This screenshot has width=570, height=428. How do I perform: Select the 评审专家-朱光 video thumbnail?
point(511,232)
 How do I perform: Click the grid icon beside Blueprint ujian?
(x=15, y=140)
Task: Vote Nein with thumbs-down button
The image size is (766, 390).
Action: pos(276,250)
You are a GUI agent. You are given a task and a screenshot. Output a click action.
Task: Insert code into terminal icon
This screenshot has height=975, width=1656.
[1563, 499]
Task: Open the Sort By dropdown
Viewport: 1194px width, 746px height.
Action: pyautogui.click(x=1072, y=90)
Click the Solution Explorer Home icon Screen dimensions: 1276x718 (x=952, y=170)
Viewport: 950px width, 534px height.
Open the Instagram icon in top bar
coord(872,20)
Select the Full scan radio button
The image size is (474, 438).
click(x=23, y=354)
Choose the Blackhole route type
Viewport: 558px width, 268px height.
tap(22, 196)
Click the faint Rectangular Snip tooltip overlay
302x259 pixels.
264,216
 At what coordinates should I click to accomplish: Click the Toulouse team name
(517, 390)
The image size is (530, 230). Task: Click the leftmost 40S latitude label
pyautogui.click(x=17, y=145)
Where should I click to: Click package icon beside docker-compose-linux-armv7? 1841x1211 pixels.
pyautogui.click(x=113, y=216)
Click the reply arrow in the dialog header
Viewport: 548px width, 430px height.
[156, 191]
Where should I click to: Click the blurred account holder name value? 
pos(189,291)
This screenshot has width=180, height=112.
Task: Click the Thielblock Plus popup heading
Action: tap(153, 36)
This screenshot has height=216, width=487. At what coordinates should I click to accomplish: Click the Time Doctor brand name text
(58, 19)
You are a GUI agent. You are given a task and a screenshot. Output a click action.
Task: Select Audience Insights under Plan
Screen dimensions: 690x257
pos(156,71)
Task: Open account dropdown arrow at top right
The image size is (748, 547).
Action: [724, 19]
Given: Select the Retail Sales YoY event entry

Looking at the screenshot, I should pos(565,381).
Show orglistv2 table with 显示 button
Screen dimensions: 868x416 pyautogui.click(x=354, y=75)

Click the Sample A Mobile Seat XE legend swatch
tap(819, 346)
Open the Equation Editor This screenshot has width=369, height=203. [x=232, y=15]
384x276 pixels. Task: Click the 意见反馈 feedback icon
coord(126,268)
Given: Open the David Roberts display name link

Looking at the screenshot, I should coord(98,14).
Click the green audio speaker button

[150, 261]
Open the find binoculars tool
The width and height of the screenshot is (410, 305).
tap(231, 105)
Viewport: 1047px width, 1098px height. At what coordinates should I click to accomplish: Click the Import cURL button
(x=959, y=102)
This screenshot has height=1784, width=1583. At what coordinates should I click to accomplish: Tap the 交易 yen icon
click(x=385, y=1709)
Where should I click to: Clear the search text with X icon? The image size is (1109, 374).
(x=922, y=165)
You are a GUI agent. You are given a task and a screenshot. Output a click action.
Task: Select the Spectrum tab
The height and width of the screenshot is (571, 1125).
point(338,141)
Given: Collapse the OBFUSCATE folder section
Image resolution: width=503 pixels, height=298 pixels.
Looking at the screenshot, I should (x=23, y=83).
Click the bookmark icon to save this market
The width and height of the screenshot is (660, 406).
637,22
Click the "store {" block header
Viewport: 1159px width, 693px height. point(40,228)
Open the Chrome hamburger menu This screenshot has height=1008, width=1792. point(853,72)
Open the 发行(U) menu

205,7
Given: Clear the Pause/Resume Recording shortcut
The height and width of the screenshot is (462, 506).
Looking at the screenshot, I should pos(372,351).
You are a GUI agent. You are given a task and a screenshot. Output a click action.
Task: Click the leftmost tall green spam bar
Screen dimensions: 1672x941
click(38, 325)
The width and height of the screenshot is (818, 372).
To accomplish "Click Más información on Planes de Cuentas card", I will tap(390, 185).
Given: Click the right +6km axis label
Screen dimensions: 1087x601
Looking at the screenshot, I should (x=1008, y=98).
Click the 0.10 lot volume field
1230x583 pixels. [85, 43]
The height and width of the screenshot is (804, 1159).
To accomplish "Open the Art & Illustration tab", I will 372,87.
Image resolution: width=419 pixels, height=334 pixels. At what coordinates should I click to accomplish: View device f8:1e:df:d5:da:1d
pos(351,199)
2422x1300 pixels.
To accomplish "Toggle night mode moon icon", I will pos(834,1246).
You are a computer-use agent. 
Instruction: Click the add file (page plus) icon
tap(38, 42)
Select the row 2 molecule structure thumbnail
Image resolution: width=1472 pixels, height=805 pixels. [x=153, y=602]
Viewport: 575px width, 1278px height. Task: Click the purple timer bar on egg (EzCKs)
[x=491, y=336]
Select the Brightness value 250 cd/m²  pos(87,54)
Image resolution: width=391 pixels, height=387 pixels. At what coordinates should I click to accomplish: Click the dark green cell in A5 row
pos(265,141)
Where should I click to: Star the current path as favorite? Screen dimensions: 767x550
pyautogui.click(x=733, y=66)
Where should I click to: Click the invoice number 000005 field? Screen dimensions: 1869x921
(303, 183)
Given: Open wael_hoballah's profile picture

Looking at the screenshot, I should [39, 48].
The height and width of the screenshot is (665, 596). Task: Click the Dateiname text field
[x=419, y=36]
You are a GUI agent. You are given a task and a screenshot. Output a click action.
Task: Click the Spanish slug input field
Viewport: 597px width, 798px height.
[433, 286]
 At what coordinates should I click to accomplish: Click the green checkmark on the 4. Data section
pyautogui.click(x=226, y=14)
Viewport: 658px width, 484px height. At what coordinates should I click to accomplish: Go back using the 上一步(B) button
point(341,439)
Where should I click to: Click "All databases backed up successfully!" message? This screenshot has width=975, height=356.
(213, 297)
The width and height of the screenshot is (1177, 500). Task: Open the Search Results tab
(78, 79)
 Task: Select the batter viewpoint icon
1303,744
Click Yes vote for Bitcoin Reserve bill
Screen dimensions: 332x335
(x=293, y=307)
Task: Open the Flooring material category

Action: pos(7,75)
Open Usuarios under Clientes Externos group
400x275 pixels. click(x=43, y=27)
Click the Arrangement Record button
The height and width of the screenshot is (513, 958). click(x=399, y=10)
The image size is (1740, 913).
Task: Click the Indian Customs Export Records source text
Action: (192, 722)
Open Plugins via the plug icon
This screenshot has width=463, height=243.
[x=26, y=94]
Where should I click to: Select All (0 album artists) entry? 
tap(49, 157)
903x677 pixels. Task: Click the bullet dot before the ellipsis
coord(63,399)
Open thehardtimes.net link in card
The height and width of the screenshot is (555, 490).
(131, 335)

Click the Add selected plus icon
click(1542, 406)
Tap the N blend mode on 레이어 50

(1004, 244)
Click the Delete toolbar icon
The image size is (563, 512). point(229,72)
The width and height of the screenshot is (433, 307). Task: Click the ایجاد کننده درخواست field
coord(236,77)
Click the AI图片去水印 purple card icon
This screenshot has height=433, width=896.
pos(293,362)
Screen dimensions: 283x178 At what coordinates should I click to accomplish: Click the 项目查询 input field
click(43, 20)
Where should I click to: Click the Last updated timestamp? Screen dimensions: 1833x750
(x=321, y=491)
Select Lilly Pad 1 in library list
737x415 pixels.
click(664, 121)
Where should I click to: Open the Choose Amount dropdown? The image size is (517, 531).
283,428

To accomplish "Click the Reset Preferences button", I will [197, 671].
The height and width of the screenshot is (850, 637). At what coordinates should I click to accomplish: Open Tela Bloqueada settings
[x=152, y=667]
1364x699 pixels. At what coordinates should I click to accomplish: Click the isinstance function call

━━━━━━━━━━━━━━━━

Request »
Rewrite the whole listing above, putting "pull-down menu" in place of every "dropdown" and leaving everything else unchanged.

Correct result »
This screenshot has width=570, height=428. How do I perform: Select the 评审专家-朱光 video thumbnail?
point(511,232)
 How do I perform: Click the grid icon beside Blueprint ujian?
(x=15, y=140)
Task: Vote Nein with thumbs-down button
The image size is (766, 390).
Action: pos(276,250)
You are a GUI agent. You are given a task and a screenshot. Output a click action.
Task: Insert code into terminal icon
This screenshot has height=975, width=1656.
[1563, 499]
Task: Open the Sort By pull-down menu
Viewport: 1194px width, 746px height.
Action: pyautogui.click(x=1072, y=90)
Click the Solution Explorer Home icon Screen dimensions: 1276x718 (x=952, y=170)
Viewport: 950px width, 534px height.
Open the Instagram icon in top bar
coord(872,20)
Select the Full scan radio button
The image size is (474, 438).
click(x=23, y=354)
Choose the Blackhole route type
Viewport: 558px width, 268px height.
tap(22, 196)
Click the faint Rectangular Snip tooltip overlay
302x259 pixels.
264,216
 At what coordinates should I click to accomplish: Click the Toulouse team name
(517, 390)
The image size is (530, 230). Task: Click the leftmost 40S latitude label
pyautogui.click(x=17, y=145)
Where should I click to: Click package icon beside docker-compose-linux-armv7? 1841x1211 pixels.
pyautogui.click(x=113, y=216)
Click the reply arrow in the dialog header
Viewport: 548px width, 430px height.
[156, 191]
Where should I click to: Click the blurred account holder name value? 
pos(189,291)
This screenshot has width=180, height=112.
Task: Click the Thielblock Plus popup heading
Action: tap(153, 36)
This screenshot has height=216, width=487. At what coordinates should I click to accomplish: Click the Time Doctor brand name text
(58, 19)
You are a GUI agent. You are given a task and a screenshot. Output a click action.
Task: Select Audience Insights under Plan
Screen dimensions: 690x257
pos(156,71)
Task: Open account pull-down menu arrow at top right
The image size is (748, 547).
Action: [724, 19]
Given: Select the Retail Sales YoY event entry

Looking at the screenshot, I should pos(565,381).
Show orglistv2 table with 显示 button
Screen dimensions: 868x416 pyautogui.click(x=354, y=75)

Click the Sample A Mobile Seat XE legend swatch
tap(819, 346)
Open the Equation Editor This screenshot has width=369, height=203. [x=232, y=15]
384x276 pixels. Task: Click the 意见反馈 feedback icon
coord(126,268)
Given: Open the David Roberts display name link

Looking at the screenshot, I should coord(98,14).
Click the green audio speaker button

[150, 261]
Open the find binoculars tool
The width and height of the screenshot is (410, 305).
tap(231, 105)
Viewport: 1047px width, 1098px height. At what coordinates should I click to accomplish: Click the Import cURL button
(x=959, y=102)
This screenshot has height=1784, width=1583. At what coordinates should I click to accomplish: Tap the 交易 yen icon
click(x=385, y=1709)
Where should I click to: Clear the search text with X icon? The image size is (1109, 374).
(x=922, y=165)
You are a GUI agent. You are given a task and a screenshot. Output a click action.
Task: Select the Spectrum tab
The height and width of the screenshot is (571, 1125).
point(338,141)
Given: Collapse the OBFUSCATE folder section
Image resolution: width=503 pixels, height=298 pixels.
Looking at the screenshot, I should (x=23, y=83).
Click the bookmark icon to save this market
The width and height of the screenshot is (660, 406).
637,22
Click the "store {" block header
Viewport: 1159px width, 693px height. point(40,228)
Open the Chrome hamburger menu This screenshot has height=1008, width=1792. point(853,72)
Open the 发行(U) menu

205,7
Given: Clear the Pause/Resume Recording shortcut
The height and width of the screenshot is (462, 506).
Looking at the screenshot, I should pos(372,351).
You are a GUI agent. You are given a task and a screenshot. Output a click action.
Task: Click the leftmost tall green spam bar
Screen dimensions: 1672x941
click(38, 325)
The width and height of the screenshot is (818, 372).
To accomplish "Click Más información on Planes de Cuentas card", I will tap(390, 185).
Given: Click the right +6km axis label
Screen dimensions: 1087x601
Looking at the screenshot, I should (x=1008, y=98).
Click the 0.10 lot volume field
1230x583 pixels. [85, 43]
The height and width of the screenshot is (804, 1159).
To accomplish "Open the Art & Illustration tab", I will 372,87.
Image resolution: width=419 pixels, height=334 pixels. At what coordinates should I click to accomplish: View device f8:1e:df:d5:da:1d
pos(351,199)
2422x1300 pixels.
To accomplish "Toggle night mode moon icon", I will pos(834,1246).
You are a computer-use agent. 
Instruction: Click the add file (page plus) icon
tap(38, 42)
Select the row 2 molecule structure thumbnail
Image resolution: width=1472 pixels, height=805 pixels. [x=153, y=602]
Viewport: 575px width, 1278px height. Task: Click the purple timer bar on egg (EzCKs)
[x=491, y=336]
Select the Brightness value 250 cd/m²  pos(87,54)
Image resolution: width=391 pixels, height=387 pixels. At what coordinates should I click to accomplish: Click the dark green cell in A5 row
pos(265,141)
Where should I click to: Star the current path as favorite? Screen dimensions: 767x550
pyautogui.click(x=733, y=66)
Where should I click to: Click the invoice number 000005 field? Screen dimensions: 1869x921
(303, 183)
Given: Open wael_hoballah's profile picture

Looking at the screenshot, I should [39, 48].
The height and width of the screenshot is (665, 596). Task: Click the Dateiname text field
[x=419, y=36]
You are a GUI agent. You are given a task and a screenshot. Output a click action.
Task: Click the Spanish slug input field
Viewport: 597px width, 798px height.
[433, 286]
 At what coordinates should I click to accomplish: Click the green checkmark on the 4. Data section
pyautogui.click(x=226, y=14)
Viewport: 658px width, 484px height. At what coordinates should I click to accomplish: Go back using the 上一步(B) button
point(341,439)
Where should I click to: Click "All databases backed up successfully!" message? This screenshot has width=975, height=356.
(213, 297)
The width and height of the screenshot is (1177, 500). Task: Open the Search Results tab
(78, 79)
 Task: Select the batter viewpoint icon
1303,744
Click Yes vote for Bitcoin Reserve bill
Screen dimensions: 332x335
(x=293, y=307)
Task: Open the Flooring material category

Action: pos(7,75)
Open Usuarios under Clientes Externos group
400x275 pixels. click(x=43, y=27)
Click the Arrangement Record button
The height and width of the screenshot is (513, 958). click(x=399, y=10)
The image size is (1740, 913).
Task: Click the Indian Customs Export Records source text
Action: (192, 722)
Open Plugins via the plug icon
This screenshot has width=463, height=243.
[x=26, y=94]
Where should I click to: Select All (0 album artists) entry? 
tap(49, 157)
903x677 pixels. Task: Click the bullet dot before the ellipsis
coord(63,399)
Open thehardtimes.net link in card
The height and width of the screenshot is (555, 490).
(131, 335)

Click the Add selected plus icon
click(1542, 406)
Tap the N blend mode on 레이어 50

(1004, 244)
Click the Delete toolbar icon
The image size is (563, 512). point(229,72)
The width and height of the screenshot is (433, 307). Task: Click the ایجاد کننده درخواست field
coord(236,77)
Click the AI图片去水印 purple card icon
This screenshot has height=433, width=896.
pos(293,362)
Screen dimensions: 283x178 At what coordinates should I click to accomplish: Click the 项目查询 input field
click(43, 20)
Where should I click to: Click the Last updated timestamp? Screen dimensions: 1833x750
(x=321, y=491)
Select Lilly Pad 1 in library list
737x415 pixels.
click(664, 121)
Where should I click to: Open the Choose Amount pull-down menu? The image size is (517, 531).
283,428

To accomplish "Click the Reset Preferences button", I will [197, 671].
The height and width of the screenshot is (850, 637). At what coordinates should I click to accomplish: Open Tela Bloqueada settings
[x=152, y=667]
1364x699 pixels. At what coordinates should I click to accomplish: Click the isinstance function call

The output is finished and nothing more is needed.